Die geplante Rottweiler Justizvollzugsanstalt werde den geografischen Bereich der Landgerichtsbezirke Waldshut-Tiengen, Konstanz, Rottweil und Hechingen abdecken, erläutert Ganninger weiter. Das weiterhin existierende soziale Netz, in der Regel am Wohnort und nicht am Sitz der Vollzugsanstalt, helfe, dass der Täter nach Verbüßung der Strafe wieder Tritt fasse.

Bereits in Haft gebe es eine ganze Bandbreite von "vollzugsöffnenden Maßnahmen", um den Entlassenen für das Leben in Freiheit fitzumachen. Vom Hauptschulabschluss über eine Handwerkslehre bis zur Drogentherapie reichen die Bemühungen, den Start draußen zu erleichtern, beschreibt Ganninger die Zeit schon vor der Entlassung. Im modernen Strafvollzug mache man "nicht nur einfach das Tor auf". "Wir tun unser Bestes, und wir haben im Alltag gute Erfahrungen gemacht", betont der Ministeriumssprecher.

Ganninger räumt auch mit einer weiteren Befürchtung auf. Die Zahl der Straftaten steige durch ein Gefängnis nicht an. "Das geben die nackten Zahlen nicht her." Als konkrete Beispiele nennt er Heimsheim und Offenburg. Dort wurde die Strafanstalt 2009 eröffnet. Bis heute habe sich die Kriminalstatistik dadurch nicht verändert. Augenscheinlich gebe es keinen Zusammenhang zwischen Bewegungen innerhalb Statistik und dem Bau einer Strafanstalt.

Dass es gleichwohl Drogen innerhalb des Strafvollzugs gibt, bestätigen die neue Leiterin der bestehenden JVA Rottweil, Jennifer-Catrin Rietschler, und der geschäftsführende Sozialarbeiter Michael Eich. Allerdings belege die Erfahrung in keiner Weise, dass rund um ein Gefängnis der Drogenhandel aufblühe.

Indes, Ganninger räumt ein, dass die Rückfallquote hoch ist. Aber wenn es wieder zu Straftaten komme, würden diese eher am Wohnort und nicht am Standort der JVA verübt.

Diese Aussagen kann auch Bernd Hamann, Sozialdezernent des Landkreises Rottweil, im Wesentlichen untermauern. Er sieht auf den Kreis allerdings auch keine Lawine hoher Sozialausgaben zurollen. "Wir gehen nicht davon aus", so Hamann.

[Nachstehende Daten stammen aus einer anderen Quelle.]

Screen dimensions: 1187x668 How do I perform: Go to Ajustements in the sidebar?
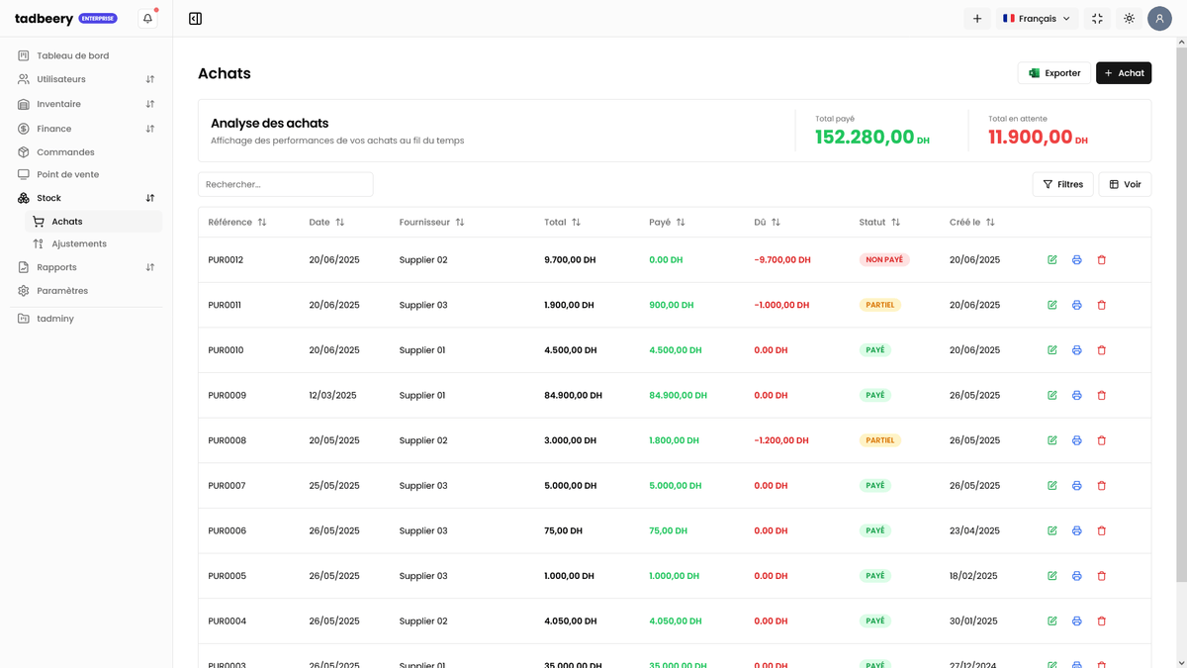tap(79, 243)
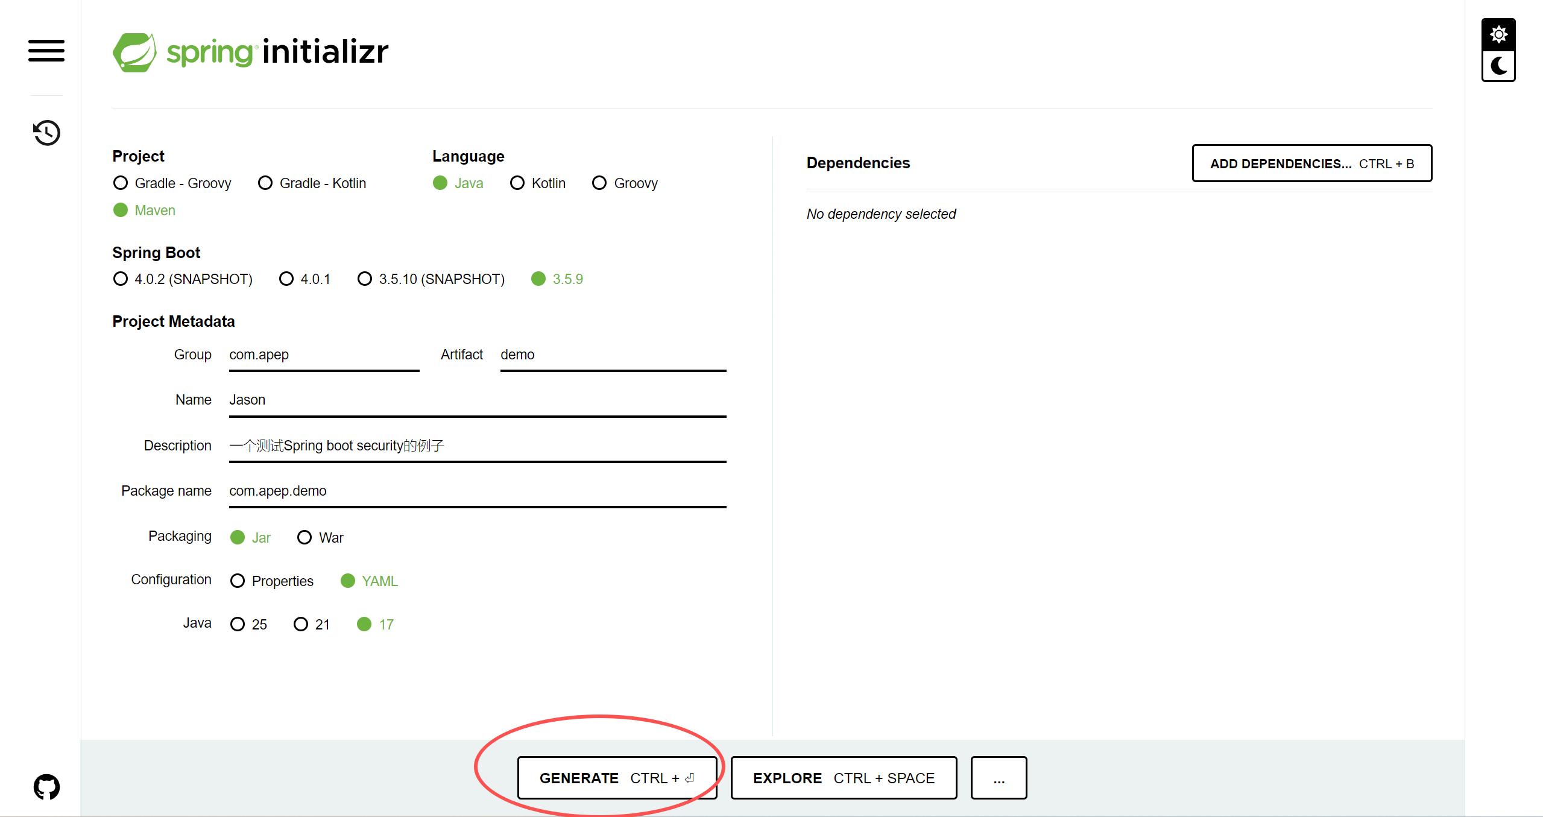Open the GitHub icon link

pyautogui.click(x=46, y=787)
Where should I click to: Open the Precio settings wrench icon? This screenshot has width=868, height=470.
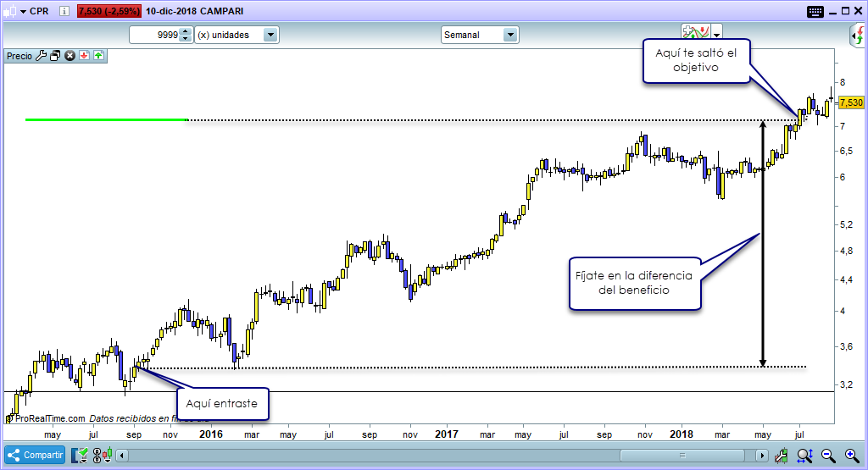click(41, 56)
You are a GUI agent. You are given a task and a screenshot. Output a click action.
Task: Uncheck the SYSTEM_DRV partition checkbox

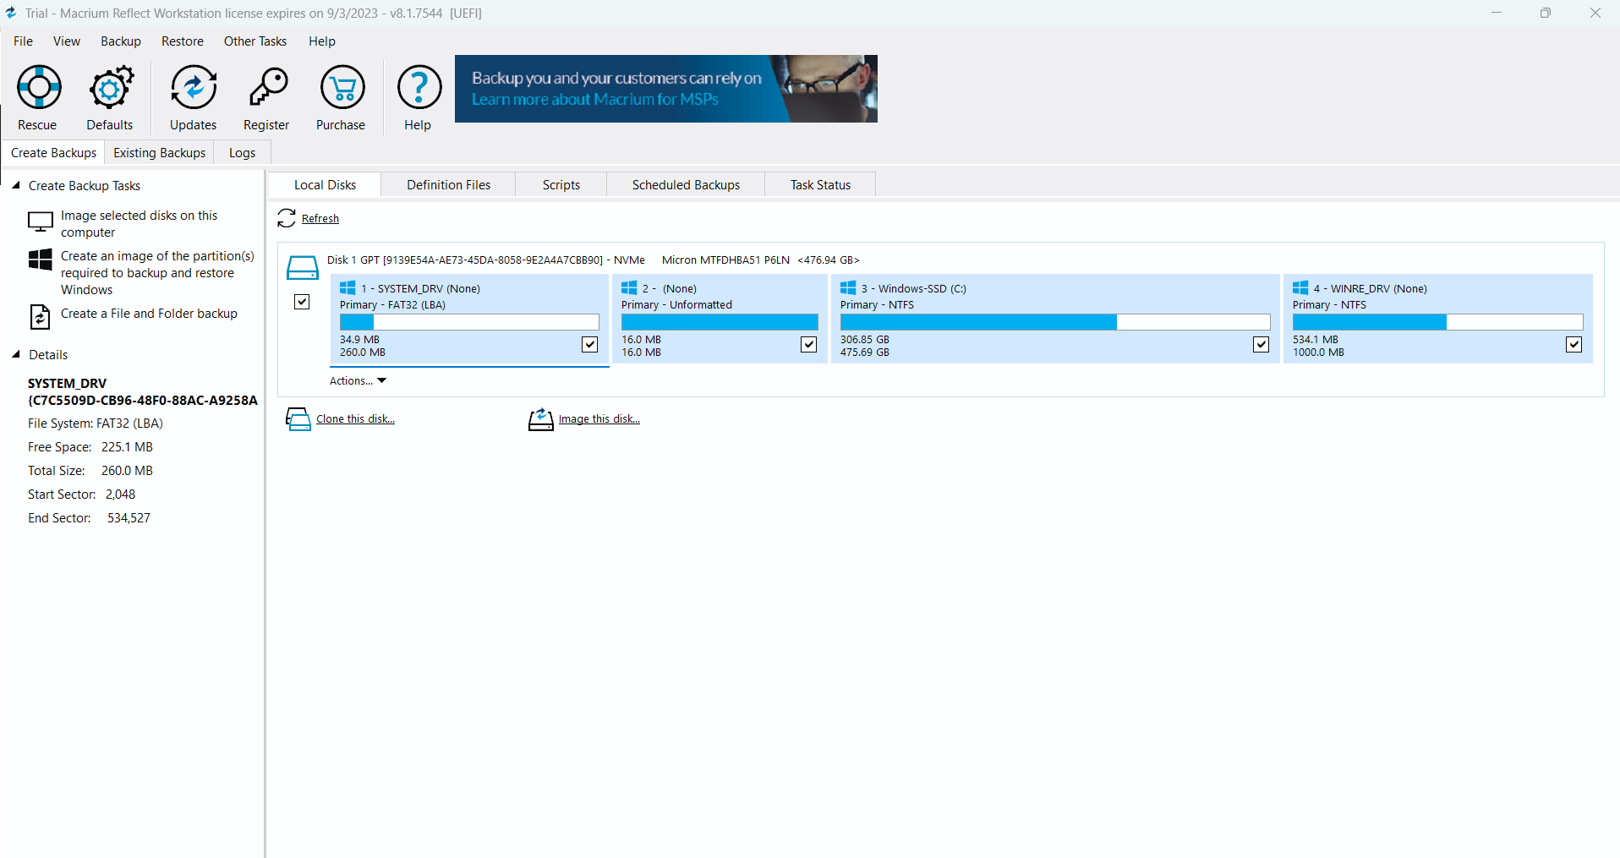pos(589,344)
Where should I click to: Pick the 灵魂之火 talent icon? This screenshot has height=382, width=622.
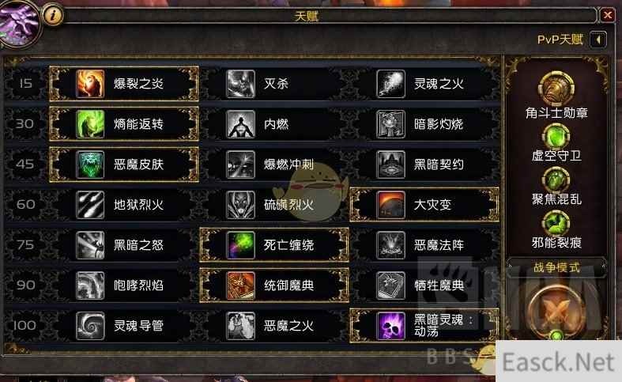pos(390,84)
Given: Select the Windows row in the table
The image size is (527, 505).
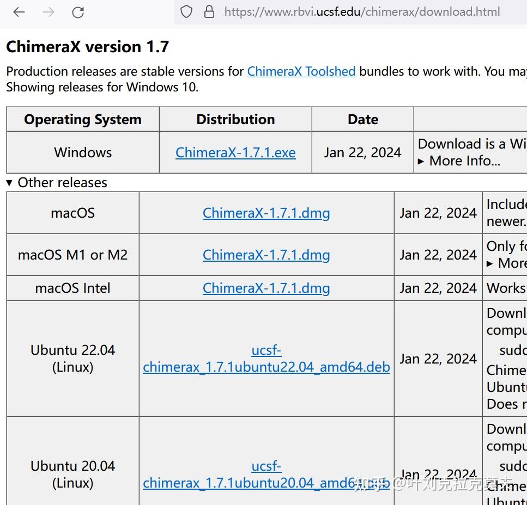Looking at the screenshot, I should (82, 153).
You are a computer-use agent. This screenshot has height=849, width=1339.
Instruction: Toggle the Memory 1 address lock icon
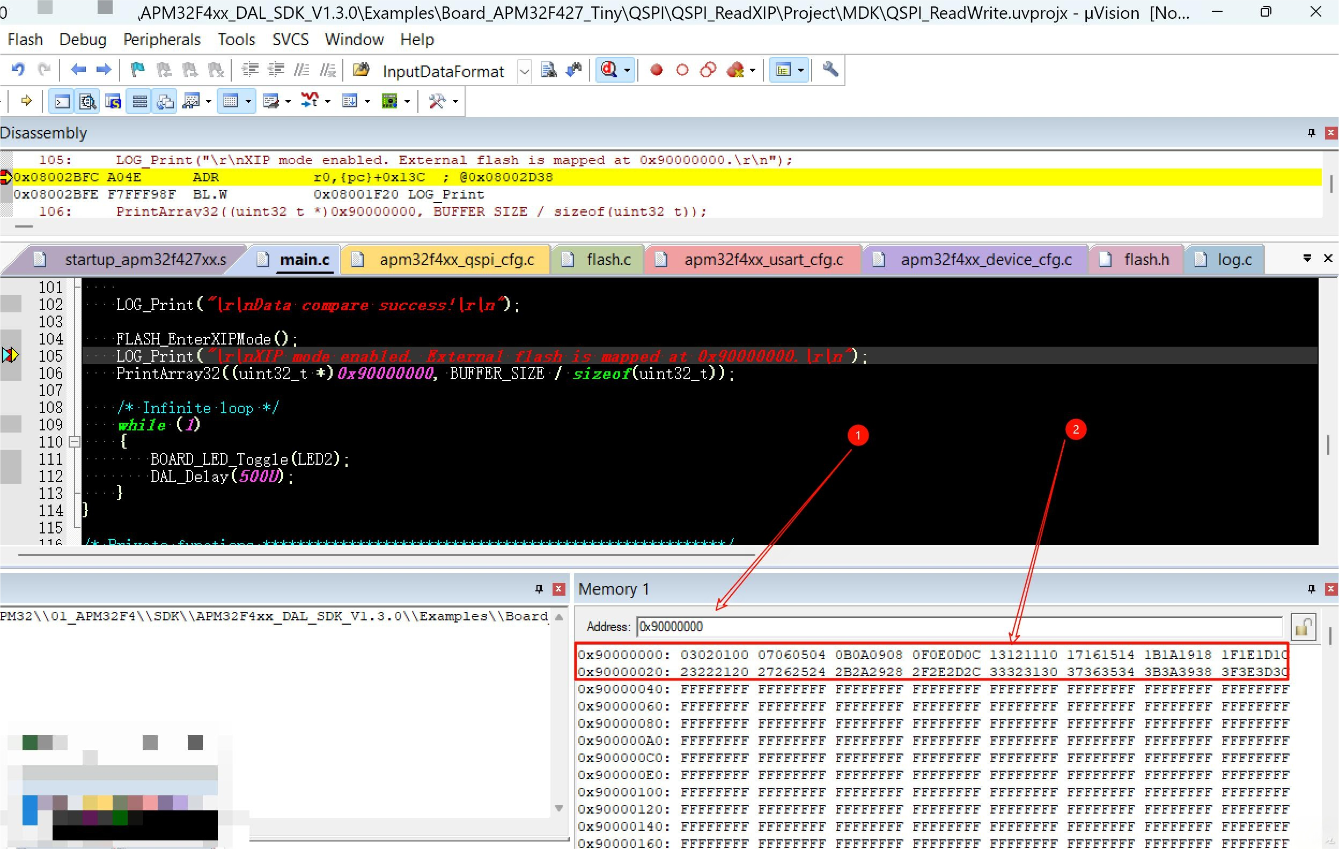(1303, 627)
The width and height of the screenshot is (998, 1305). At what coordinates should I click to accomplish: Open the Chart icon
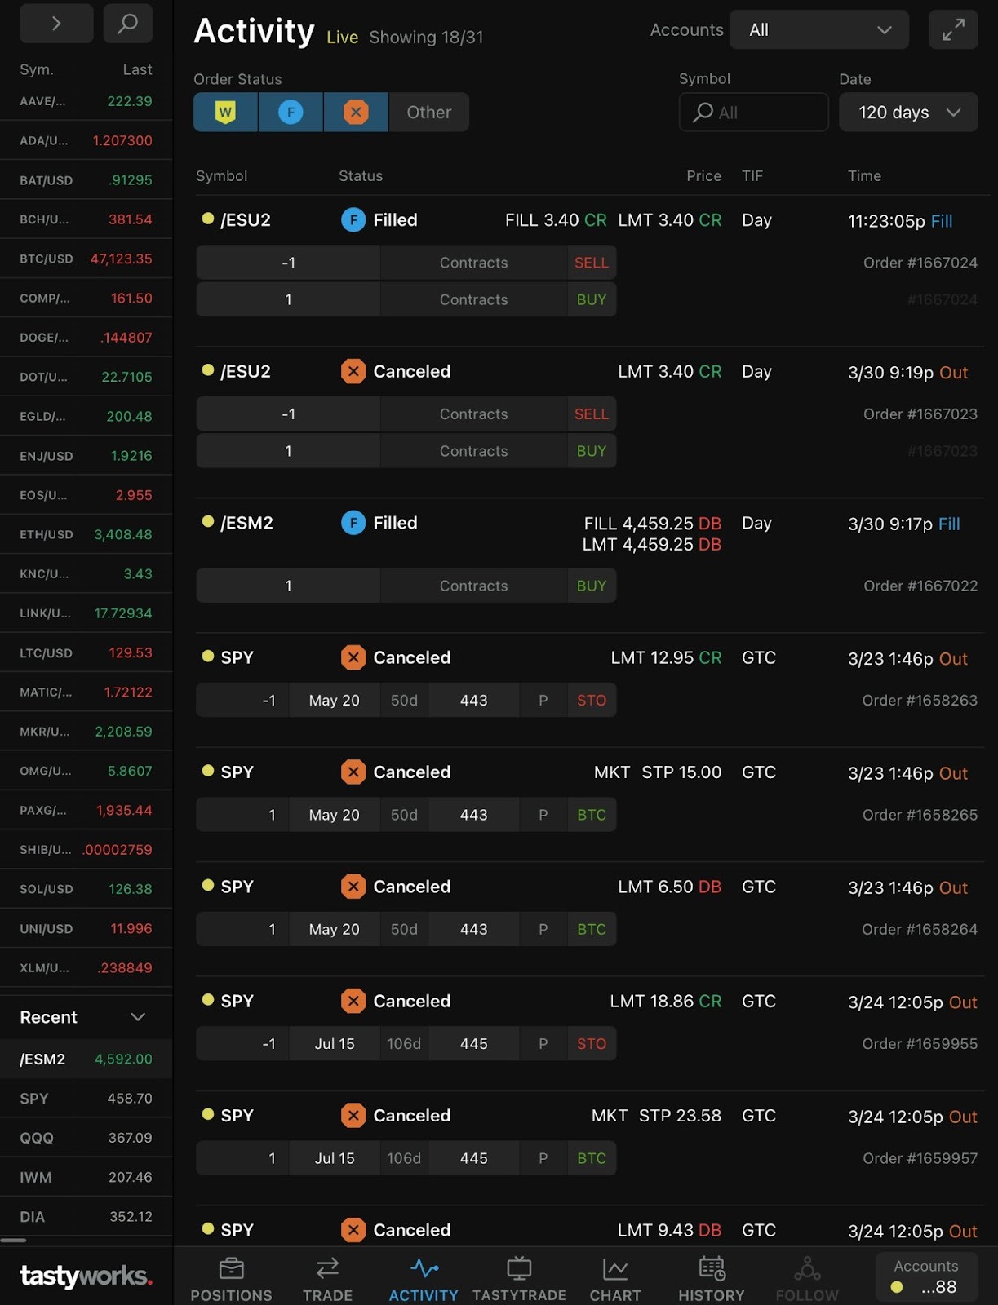click(614, 1269)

Vor der, vielleicht sogar frühzeitigen, Entlassung gehe es im Gefängnis auch um eine günstige Sozialprognose des Strafgefangenen. Hat er nach der Entlassung eine Wohnung, eine Arbeitsstelle, soziale Beziehungen? "In der Regel weiß der Gefangene vor seiner Entlassung, wo er danach hingeht" so der Kreis-Dezernent. Und wenn nicht, so stünden ihm, übrigens wie jedem anderen Bürger, alle öffentlichen sozialen Sicherungsmechanismen zur Verfügung. Auch die Unterbringung sei mindestens für eine Übergangszeit möglich, bestätigt Jennifer-Catrin Rietschler. Das nächste Wohnheim sei in Villingen, manche Entlassene kämen in Böblingen unter. In Rottweil gebe es nur eine Wohneinheit oder als Alternative die Spittelmühle.

Allerdings sei der Kreis in einem wichtigen Punkt weiter als andere, so Hamann nicht ohne Stolz. Schon vor einiger Zeit sei eine eigene Stelle für "Menschen in besonderen Problemlagen" eingerichtet worden. Dieser Mitarbeiter gehe aktiv auf die Betroffenen zu und versuche zu unterstützen. Auch andere Einrichtungen wie die Spittelmühle stünden für eine Betreuung zur Verfügung. Hamann sieht bisher keinen besonderen Handlungsbedarf wegen eines möglichen Großgefängnisses in Rottweil. "Die Wirklichkeit wird zeigen, ob es dabei bleibt."